There are alternatives already in place and here today. The current format war puts Microsoft’s OOXML in competition with OpenDocument format, or ODF. ODF is a vendor-neutral specification based on an easily readable syntax that has already gone through the standards process. It was approved as an international standard two years ago, in fact. It is developed and maintained by OASIS, an organization composed of 600 member organizations, the largest of which are IBM, Sun, Novell, and Google. Until recently, Microsoft was also a member of the organization.

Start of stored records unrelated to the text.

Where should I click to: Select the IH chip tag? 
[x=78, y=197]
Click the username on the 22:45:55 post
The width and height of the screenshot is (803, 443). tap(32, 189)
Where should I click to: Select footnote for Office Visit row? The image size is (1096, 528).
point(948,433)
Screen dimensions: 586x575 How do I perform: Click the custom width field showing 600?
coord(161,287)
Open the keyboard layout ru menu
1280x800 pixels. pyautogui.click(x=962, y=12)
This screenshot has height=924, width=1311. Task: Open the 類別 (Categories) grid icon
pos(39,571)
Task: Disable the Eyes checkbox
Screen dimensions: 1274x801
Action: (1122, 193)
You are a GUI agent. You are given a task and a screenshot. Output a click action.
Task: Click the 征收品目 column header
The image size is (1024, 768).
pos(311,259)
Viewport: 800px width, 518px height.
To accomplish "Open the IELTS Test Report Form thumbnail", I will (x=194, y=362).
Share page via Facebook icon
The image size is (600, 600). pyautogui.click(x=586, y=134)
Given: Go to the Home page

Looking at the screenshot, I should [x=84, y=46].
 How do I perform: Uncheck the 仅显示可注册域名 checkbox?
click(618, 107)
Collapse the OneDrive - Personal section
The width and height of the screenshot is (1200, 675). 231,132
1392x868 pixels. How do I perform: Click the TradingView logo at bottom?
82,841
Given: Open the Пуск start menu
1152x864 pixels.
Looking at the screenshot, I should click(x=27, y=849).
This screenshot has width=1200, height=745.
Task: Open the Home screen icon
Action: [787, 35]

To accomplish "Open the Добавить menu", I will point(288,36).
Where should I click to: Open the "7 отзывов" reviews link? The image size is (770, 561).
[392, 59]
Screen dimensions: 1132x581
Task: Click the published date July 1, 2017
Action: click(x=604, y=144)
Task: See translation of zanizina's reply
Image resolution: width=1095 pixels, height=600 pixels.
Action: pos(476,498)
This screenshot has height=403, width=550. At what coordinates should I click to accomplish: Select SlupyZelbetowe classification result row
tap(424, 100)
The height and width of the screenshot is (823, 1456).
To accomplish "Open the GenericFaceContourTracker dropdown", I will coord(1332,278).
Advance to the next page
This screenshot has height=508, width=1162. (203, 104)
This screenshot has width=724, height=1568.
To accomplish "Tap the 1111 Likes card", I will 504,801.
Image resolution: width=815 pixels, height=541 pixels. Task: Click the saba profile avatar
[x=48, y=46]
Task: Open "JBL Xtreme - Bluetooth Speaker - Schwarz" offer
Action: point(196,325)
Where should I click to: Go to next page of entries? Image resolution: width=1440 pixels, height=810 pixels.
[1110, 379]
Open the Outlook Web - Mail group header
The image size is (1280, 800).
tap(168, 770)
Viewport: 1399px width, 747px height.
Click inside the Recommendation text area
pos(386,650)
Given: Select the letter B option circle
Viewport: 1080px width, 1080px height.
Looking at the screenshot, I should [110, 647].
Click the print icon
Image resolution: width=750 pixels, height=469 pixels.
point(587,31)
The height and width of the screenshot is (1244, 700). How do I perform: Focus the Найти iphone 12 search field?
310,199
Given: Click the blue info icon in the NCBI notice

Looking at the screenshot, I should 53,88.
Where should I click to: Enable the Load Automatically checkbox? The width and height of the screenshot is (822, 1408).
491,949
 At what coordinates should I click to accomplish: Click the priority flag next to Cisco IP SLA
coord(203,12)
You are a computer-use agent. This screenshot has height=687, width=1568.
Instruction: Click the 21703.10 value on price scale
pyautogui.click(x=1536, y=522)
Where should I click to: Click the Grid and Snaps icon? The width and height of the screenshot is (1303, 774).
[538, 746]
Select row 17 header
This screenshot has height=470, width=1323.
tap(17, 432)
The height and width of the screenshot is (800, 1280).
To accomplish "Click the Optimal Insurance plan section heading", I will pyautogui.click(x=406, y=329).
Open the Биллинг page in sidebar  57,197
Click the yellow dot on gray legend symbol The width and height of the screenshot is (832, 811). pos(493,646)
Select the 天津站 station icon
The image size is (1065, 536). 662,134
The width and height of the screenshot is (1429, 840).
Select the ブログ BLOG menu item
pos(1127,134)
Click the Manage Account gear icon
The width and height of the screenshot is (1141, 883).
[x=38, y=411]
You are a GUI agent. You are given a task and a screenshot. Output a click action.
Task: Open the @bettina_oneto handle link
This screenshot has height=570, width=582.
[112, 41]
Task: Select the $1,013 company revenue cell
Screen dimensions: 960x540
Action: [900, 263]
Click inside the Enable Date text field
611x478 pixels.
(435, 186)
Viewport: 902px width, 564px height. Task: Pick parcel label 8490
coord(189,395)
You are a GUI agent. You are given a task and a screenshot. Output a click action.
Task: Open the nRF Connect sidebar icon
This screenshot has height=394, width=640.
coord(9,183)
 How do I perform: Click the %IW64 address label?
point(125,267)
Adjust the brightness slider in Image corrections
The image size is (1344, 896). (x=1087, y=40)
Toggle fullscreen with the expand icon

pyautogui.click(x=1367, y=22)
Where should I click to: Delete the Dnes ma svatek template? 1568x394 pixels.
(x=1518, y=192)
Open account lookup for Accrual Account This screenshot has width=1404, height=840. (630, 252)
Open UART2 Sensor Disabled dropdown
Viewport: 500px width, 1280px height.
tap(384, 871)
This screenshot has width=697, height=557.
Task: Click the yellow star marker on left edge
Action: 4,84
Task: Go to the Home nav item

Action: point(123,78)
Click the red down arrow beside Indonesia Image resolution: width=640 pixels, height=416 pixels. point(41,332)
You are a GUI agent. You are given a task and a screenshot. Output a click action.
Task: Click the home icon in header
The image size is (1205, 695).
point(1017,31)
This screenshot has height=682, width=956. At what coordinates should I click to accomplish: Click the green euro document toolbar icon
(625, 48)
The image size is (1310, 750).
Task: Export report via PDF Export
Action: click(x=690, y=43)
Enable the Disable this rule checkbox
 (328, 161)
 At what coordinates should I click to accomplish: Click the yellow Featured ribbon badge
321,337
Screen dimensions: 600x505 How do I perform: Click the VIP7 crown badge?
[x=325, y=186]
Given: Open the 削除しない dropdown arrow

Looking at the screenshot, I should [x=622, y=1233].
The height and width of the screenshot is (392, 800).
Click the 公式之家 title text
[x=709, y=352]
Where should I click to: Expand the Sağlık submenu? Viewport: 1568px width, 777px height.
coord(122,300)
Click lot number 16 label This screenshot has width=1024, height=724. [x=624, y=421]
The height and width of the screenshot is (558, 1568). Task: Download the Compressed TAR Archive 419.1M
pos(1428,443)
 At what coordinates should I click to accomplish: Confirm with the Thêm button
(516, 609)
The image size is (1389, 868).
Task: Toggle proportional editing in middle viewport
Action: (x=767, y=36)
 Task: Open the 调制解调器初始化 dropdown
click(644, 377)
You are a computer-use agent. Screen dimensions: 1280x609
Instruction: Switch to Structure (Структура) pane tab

There are tools to read and write ODF already implemented in multi-platform solutions, primarily in OpenOffice.org but the specification is evolving independently. A rapidly growing list of other applications are implementing the specification (including Microsoft Office) in large part due to the clarity and elegance of the specification. What OOXML accomplishes in 6,000+ pages, ODF accomplishes and exceeds in 2,500+. OpenDocument includes clear specifications for word processing documents, spreadsheets, presentations, graphics, and formulas. What’s more, it’s rapidly becoming a specification to build other specifications on. There is currently an effort to develop an OpenDocument-compatible raster graphics storage format called OpenRaster.

In closing, I would urge readers to not subscribe to the FUD that Microsoft is spreading and not follow blindly along a path just because it’s easy to say, “Well, Microsoft and Office are big enough that there will always be a way to open the files.” Think about where we were just ten years ago, about how much has changed. Look at the diminishing market share of Microsoft to rivals such as Apple and Firefox. Think about how important the long term viability of your information is. And think about data portability. Support open formats with open and clear direction.

A report was recently published by the Burton Group that collects nearly all of the misconceptions about ODF that Microsoft is spreading, a report that was completely debunked by the OpenDocument Alliance. It’s worth reading simply to know the facts.